「なに今の! ホントにホントに別れたの?」

「うん。ほんとにほんと」


不審がるカンナを横目に、唐揚げを取り分ける。しかし、まだ食うな、と言わんばかりに肩に手を置かれた。


「じゃあ、やっぱあの話ってマジ?」


“あの話”が何を指すのか、全くわからない。


首を傾げた私に対し、カンナは苦い顔をした。たぶん、イイ噂ではないのだろう。


「……嫌いで別れたわけじゃないから、今は誰とも付き合う気はない」

「…………」

「卒業式の日、萩原が2年の子に言ってたんだって」


話が進むに連れて、徐々に大人しくなっていくカンナの声。

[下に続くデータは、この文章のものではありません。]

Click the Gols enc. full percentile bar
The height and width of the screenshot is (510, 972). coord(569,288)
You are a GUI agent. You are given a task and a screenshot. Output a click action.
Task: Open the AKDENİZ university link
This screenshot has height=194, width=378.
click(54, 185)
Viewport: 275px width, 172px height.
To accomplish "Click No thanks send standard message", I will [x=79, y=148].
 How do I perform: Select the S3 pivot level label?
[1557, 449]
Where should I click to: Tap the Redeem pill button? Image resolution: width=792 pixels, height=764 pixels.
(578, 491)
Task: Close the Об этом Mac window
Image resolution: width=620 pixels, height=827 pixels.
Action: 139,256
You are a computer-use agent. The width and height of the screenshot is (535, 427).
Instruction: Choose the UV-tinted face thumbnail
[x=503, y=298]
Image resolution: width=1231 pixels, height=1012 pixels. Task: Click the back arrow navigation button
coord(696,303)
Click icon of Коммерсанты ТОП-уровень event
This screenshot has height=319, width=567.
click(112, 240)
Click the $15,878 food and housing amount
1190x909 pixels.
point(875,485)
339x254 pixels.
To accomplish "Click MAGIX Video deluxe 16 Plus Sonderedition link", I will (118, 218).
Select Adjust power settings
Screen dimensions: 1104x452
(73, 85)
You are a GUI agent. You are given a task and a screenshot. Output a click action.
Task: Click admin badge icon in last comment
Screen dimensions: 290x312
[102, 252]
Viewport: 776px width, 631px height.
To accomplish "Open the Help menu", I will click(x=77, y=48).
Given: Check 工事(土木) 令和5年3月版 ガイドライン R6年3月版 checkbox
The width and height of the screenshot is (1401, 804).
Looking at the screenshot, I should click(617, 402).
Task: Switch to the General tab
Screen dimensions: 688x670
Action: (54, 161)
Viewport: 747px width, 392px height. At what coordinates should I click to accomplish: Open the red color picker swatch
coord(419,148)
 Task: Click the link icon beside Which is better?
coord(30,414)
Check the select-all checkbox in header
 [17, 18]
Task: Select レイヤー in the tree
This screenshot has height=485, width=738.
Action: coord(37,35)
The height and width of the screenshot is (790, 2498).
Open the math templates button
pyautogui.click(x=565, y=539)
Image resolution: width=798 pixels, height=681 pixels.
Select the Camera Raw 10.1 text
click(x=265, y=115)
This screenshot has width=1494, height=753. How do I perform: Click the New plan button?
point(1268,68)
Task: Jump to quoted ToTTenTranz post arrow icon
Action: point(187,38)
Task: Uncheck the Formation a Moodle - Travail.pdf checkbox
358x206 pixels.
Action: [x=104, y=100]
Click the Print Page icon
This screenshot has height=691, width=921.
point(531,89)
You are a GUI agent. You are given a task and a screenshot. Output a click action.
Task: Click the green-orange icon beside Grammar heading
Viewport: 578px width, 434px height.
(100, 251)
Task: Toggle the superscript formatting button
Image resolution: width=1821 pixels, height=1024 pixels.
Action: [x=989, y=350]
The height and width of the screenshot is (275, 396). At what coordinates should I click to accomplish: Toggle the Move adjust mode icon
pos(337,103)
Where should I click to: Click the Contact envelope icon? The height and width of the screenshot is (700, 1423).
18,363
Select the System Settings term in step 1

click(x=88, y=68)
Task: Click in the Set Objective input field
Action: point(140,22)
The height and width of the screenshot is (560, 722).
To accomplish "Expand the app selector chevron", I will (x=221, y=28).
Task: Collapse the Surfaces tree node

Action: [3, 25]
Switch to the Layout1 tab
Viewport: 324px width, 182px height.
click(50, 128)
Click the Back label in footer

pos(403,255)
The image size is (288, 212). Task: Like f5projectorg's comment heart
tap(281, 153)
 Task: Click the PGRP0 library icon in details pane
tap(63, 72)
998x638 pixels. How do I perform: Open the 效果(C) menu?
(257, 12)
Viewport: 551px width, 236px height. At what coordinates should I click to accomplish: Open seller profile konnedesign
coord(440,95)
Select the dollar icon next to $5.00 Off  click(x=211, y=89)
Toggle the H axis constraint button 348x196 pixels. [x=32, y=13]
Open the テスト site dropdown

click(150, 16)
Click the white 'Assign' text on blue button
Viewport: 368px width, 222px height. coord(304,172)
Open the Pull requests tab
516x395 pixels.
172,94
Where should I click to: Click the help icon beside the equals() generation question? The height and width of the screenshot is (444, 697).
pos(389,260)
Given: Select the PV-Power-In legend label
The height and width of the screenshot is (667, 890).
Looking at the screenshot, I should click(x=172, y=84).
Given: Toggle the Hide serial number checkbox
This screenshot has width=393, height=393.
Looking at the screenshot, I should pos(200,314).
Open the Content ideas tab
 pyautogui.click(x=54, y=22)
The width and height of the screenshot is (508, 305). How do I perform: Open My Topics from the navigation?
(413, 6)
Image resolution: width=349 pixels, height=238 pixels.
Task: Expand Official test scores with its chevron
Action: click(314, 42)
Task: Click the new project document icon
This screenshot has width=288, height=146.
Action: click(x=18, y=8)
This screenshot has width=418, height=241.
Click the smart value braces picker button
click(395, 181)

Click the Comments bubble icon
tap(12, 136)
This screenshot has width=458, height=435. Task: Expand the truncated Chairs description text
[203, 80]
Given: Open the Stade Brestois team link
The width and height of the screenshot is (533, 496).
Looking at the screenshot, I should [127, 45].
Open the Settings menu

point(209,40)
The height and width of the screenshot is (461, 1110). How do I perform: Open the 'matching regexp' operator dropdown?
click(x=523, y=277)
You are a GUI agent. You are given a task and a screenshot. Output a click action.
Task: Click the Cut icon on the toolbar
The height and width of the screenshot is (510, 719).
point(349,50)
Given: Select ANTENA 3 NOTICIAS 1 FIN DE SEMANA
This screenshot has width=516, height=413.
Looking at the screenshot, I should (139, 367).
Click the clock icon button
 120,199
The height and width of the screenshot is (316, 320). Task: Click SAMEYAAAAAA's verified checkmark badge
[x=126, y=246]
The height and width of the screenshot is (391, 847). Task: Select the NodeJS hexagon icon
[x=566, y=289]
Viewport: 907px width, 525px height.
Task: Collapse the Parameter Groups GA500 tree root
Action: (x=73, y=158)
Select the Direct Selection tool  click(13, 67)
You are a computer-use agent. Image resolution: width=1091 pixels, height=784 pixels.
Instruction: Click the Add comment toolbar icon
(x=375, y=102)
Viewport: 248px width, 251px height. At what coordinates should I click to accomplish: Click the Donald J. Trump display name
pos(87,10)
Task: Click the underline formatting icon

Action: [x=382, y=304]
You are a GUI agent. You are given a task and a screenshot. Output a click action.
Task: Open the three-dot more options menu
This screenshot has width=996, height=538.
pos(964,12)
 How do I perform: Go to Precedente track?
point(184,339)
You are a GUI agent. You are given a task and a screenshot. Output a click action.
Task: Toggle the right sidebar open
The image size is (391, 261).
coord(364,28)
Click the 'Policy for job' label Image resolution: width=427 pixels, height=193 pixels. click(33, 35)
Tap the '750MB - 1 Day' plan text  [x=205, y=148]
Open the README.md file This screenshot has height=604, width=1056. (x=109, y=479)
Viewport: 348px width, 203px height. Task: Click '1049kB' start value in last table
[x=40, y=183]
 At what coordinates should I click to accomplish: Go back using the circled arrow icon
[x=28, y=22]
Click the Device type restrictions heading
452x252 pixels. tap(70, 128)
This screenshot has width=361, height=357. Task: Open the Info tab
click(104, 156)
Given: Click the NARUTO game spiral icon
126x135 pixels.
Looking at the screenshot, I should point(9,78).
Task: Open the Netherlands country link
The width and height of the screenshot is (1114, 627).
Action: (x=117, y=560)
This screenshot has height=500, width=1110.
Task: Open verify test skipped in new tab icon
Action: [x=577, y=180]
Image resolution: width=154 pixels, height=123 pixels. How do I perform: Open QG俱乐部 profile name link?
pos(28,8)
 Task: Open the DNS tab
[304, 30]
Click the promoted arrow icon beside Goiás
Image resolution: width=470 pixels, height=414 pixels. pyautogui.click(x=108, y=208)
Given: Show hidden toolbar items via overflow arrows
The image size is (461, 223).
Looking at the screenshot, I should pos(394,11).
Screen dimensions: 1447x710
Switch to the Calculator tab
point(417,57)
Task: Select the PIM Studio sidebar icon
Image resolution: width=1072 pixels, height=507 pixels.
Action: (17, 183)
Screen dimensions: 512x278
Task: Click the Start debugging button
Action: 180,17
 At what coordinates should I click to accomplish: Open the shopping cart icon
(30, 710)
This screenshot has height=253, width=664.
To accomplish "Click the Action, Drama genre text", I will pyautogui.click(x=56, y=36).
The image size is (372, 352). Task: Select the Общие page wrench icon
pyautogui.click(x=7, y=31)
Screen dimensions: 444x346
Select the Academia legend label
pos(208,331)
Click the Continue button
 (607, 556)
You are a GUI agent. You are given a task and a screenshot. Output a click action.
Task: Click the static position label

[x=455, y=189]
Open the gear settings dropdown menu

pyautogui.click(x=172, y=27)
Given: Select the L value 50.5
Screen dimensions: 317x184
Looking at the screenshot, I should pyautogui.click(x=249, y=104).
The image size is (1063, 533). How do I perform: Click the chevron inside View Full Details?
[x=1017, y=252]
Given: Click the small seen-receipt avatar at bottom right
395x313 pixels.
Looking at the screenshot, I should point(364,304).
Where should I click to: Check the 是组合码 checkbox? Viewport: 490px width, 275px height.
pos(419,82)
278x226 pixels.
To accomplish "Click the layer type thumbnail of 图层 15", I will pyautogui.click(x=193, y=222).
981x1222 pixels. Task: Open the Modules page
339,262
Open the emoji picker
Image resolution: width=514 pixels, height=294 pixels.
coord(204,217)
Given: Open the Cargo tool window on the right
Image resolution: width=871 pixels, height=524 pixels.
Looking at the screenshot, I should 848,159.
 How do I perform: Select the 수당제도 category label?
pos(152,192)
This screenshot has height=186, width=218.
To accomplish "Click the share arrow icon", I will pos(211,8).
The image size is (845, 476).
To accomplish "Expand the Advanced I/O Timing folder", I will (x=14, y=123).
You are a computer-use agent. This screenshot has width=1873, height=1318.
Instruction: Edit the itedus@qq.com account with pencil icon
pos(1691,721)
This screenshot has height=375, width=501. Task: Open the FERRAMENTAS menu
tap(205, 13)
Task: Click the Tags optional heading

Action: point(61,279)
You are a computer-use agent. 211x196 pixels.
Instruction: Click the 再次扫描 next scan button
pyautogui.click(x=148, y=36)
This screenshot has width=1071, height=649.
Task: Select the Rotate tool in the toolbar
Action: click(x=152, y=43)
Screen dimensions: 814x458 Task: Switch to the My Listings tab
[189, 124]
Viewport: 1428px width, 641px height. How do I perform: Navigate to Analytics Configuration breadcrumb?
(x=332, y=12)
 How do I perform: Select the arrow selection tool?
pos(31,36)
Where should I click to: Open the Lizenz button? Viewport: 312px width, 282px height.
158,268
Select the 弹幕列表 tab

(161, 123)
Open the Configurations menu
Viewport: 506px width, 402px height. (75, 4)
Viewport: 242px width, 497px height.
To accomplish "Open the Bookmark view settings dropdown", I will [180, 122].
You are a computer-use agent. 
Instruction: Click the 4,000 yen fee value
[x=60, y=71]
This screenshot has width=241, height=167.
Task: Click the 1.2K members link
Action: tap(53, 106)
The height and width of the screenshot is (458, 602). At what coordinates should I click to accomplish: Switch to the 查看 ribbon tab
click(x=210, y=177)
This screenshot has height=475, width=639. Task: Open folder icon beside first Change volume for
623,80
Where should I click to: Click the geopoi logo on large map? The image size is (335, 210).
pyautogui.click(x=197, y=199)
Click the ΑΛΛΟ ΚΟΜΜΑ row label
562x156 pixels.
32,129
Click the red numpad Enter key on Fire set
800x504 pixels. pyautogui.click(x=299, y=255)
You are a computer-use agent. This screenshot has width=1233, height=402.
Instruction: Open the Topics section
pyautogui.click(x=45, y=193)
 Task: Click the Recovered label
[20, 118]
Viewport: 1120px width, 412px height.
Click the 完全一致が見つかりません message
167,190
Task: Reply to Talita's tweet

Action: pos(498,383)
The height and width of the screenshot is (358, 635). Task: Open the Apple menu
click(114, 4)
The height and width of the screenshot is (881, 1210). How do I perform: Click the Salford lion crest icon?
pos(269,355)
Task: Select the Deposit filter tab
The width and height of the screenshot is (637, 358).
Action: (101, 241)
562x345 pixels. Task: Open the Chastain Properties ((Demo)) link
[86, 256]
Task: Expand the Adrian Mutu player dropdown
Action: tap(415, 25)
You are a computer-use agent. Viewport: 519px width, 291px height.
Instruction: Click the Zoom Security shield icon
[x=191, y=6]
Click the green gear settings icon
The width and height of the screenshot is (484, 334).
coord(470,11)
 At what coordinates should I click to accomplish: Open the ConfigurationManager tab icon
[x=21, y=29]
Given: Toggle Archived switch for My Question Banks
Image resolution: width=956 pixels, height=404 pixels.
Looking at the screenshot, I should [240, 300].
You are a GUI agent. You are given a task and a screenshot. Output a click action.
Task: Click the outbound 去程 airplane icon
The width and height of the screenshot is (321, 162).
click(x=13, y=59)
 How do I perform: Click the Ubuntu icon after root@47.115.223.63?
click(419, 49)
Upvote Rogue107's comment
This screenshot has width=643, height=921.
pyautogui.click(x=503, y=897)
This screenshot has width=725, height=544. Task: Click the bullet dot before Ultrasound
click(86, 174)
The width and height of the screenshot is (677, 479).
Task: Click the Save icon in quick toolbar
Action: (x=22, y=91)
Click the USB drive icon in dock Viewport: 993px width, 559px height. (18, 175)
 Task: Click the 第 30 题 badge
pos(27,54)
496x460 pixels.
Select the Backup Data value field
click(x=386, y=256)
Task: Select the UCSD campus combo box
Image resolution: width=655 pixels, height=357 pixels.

それはまるで、触れてはいけない部分を手探りで確認しているかのようだった。


「へぇ。安定の人気だね」

「いやいや、コッチからしたら、は?だよ。別れたなんて知らないしさっ! 芙由がいるのに、何いっちょ前に告られてんだよって感じだし、そもそも別れたって何?って思うじゃん!」


私の受け答えが悪かったのか、はたまた、会話の途中でウーロン茶を飲んだのがいけなかったのか。一転してヒートアップし始めたカンナを落ち着かせるために、こちらはあえて飄々とした態度を貫く。


「あぁ、それで別れたことが広まっちゃったんだ?」


――――くだらない。


「言いたいのはそこじゃないよ! 嫌いじゃないのに別れるとかある!?」


――――なぜ別れたか、か。


そんなの、他人に話して何になる? 付き合うきっかけも、思い出すたびに顔がニヤける出来事も、別れる理由も。誰かに報告するのは共有したいからであって、私は他の誰とも共有したくない。……全部、自分だけのモノだ。